Кто из семьи пошел по Вашим стопам?

— Старший сын Леонид, который окончил Московский факультет, и старшая дочь Мария, завершившая обучение на вечернем отделении педиатрического факультета нашего Университета.

— Получается ли сохранять студенческое медицинское братство? Поддерживаете ли Вы связь с бывшими одногруппниками, коллегами, партнерами по сцене?

— Наш курс собирается раз в пять лет. Раньше отдельно встречались лечебный и педиатрический факультеты. Но сейчас решили собираться все вместе. Не то чтобы нас мало осталось, просто не все уже по тем или иным причинам хотят встречаться. В институте было так, что самые активные во внеучебной жизни студенты и учились отлично. Многие из них потом окончили ординатуру, аспирантуру и остались работать в Университете. Теперь они доценты, профессора, заведующие кафедрами, деканы. А некоторые поработали и проректорами. Эта когорта людей всегда на виду друг у друга и, конечно же, продолжает общаться между собой. Та советская комсомольская школа, которая была, дала нам такой внутренний стержень, который, безусловно, помогает в жизни, в том числе и в руководстве. Она сделала нас, я не побоюсь этого слова, порядочными людьми. Ты все время на виду, если начинаешь вилять и как-то не так себя вести, то люди это видят, отношение к тебе становится уже другим. Я уверен, что мы не потеряли тех добрых отношений, которые так долго складывались. Их можно лишиться разом или не утратить никогда. Так что мы общаемся, собираемся с удовольствием и радуемся этим встречам и друг другу. Тем более мы все познакомились и передружились когда? В лучшие годы нашей жизни — в студенческие!

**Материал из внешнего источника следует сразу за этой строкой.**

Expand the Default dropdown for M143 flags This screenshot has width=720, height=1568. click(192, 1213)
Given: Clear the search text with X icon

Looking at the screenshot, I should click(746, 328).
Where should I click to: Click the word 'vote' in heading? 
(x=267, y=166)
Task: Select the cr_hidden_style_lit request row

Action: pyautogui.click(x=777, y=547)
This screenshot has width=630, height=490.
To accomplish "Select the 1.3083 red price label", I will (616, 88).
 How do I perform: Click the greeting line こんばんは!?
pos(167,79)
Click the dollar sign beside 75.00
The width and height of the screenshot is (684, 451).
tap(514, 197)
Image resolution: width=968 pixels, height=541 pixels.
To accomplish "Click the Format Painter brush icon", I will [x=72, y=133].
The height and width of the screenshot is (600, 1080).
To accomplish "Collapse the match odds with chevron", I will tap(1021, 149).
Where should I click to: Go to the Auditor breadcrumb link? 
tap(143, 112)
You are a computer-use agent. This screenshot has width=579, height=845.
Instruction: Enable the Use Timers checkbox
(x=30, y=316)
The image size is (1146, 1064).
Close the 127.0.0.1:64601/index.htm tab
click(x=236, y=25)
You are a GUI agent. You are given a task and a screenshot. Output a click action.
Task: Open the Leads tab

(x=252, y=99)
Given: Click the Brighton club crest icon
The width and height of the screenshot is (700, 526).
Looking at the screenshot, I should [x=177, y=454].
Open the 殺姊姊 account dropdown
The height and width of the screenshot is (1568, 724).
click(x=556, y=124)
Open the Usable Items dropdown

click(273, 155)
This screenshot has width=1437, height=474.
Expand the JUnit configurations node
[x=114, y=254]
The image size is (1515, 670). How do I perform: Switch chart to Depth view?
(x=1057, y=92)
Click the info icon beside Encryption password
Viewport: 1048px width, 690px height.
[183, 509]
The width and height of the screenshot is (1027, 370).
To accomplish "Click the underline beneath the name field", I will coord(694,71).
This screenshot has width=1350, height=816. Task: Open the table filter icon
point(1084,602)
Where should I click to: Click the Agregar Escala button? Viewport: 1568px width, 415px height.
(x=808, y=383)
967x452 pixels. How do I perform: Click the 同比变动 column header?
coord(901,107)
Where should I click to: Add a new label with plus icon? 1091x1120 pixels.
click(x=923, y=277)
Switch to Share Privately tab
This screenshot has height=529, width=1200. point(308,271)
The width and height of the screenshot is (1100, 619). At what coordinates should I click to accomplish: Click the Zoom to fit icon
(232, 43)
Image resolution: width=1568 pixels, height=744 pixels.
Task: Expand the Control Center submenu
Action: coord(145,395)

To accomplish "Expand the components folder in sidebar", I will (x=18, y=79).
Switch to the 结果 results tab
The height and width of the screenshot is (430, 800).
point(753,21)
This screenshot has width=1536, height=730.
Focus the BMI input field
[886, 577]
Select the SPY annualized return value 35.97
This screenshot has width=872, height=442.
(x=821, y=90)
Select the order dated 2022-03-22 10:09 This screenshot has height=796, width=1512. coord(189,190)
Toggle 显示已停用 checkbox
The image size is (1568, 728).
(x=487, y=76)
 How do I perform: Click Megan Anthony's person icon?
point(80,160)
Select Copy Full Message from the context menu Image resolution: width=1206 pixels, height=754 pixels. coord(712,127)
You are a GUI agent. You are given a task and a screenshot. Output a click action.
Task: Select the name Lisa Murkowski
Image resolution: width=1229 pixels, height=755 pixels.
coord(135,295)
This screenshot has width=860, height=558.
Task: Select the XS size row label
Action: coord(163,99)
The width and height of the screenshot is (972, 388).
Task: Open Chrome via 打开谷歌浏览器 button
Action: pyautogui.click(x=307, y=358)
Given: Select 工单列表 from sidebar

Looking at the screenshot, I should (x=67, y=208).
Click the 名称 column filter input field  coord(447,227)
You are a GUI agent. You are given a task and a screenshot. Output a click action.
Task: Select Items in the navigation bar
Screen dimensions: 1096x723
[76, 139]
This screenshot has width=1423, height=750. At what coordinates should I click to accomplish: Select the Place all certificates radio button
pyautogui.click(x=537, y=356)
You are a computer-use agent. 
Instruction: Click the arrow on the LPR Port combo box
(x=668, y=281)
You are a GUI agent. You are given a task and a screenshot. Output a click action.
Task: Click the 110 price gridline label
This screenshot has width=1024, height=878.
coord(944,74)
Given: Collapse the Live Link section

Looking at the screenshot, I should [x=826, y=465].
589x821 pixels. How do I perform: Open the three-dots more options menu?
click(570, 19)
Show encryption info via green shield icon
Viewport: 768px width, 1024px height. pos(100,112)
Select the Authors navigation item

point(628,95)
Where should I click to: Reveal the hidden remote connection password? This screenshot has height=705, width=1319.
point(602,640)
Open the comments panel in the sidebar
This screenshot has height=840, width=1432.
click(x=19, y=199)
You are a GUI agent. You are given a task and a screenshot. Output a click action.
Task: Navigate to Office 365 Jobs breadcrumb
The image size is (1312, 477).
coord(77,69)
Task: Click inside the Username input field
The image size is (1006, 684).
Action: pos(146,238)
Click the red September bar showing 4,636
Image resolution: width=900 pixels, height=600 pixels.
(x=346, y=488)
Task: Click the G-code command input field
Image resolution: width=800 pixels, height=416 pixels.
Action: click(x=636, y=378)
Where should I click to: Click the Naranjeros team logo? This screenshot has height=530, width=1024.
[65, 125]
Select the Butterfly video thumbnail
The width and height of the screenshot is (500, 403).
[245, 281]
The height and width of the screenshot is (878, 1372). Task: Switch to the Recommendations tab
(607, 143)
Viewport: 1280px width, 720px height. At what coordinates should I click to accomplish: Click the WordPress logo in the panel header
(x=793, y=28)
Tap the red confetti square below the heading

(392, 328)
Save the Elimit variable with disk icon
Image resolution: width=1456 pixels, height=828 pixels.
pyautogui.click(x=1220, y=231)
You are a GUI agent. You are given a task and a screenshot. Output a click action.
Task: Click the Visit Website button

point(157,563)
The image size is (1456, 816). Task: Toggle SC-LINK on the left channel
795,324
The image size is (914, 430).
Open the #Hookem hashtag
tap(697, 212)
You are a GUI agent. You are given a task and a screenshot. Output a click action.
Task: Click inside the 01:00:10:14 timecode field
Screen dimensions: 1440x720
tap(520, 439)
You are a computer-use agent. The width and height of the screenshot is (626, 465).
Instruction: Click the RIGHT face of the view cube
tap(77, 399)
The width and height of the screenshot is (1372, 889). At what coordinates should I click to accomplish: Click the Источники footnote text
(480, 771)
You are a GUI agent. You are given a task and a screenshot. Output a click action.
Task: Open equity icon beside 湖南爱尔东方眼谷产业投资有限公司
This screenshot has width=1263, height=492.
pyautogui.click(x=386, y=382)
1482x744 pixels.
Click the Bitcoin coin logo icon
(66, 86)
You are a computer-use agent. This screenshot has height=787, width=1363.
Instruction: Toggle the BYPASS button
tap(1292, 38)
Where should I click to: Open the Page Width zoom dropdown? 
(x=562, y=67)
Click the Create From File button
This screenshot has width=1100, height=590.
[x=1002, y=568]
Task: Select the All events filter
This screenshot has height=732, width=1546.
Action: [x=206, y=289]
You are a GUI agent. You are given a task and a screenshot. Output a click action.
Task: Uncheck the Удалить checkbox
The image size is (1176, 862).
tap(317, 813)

— Это правда, что многие выпускники, когда им нужно обратиться к врачу, ищут «своих»?

— Хочу сказать, что наше поколение и то, что шло перед нами, не любят обращаться к врачам в принципе. Когда уже деваться некуда, идешь с понурой головой. Первый вопрос: «Ну и где ты был раньше?». К сожалению, некоторые из друзей таким образом ушли из жизни, запустив то, что можно было вовремя вылечить. А что касается помощи, то еще раз скажу: нам повезло, ведь из наших товарищей и одногруппников получились высококлассные врачи. Если появляется необходимость, то, конечно, обращаешься к ним. Самое главное, что ты идешь к тем людям, за которых тебе не стыдно. Так и есть. Не знаю, что будет у новых поколений.

IMG_1750

— Что для Вас Второй мед?

— Я как-то сразу вспоминаю ответы, которые уже печатались в наших газетах. (Смеется.) Просто альма-матер. А что это такое?.. Думаю, я получил от нее столько, что до сих пор обязан отдавать и возвращать ей все, что могу.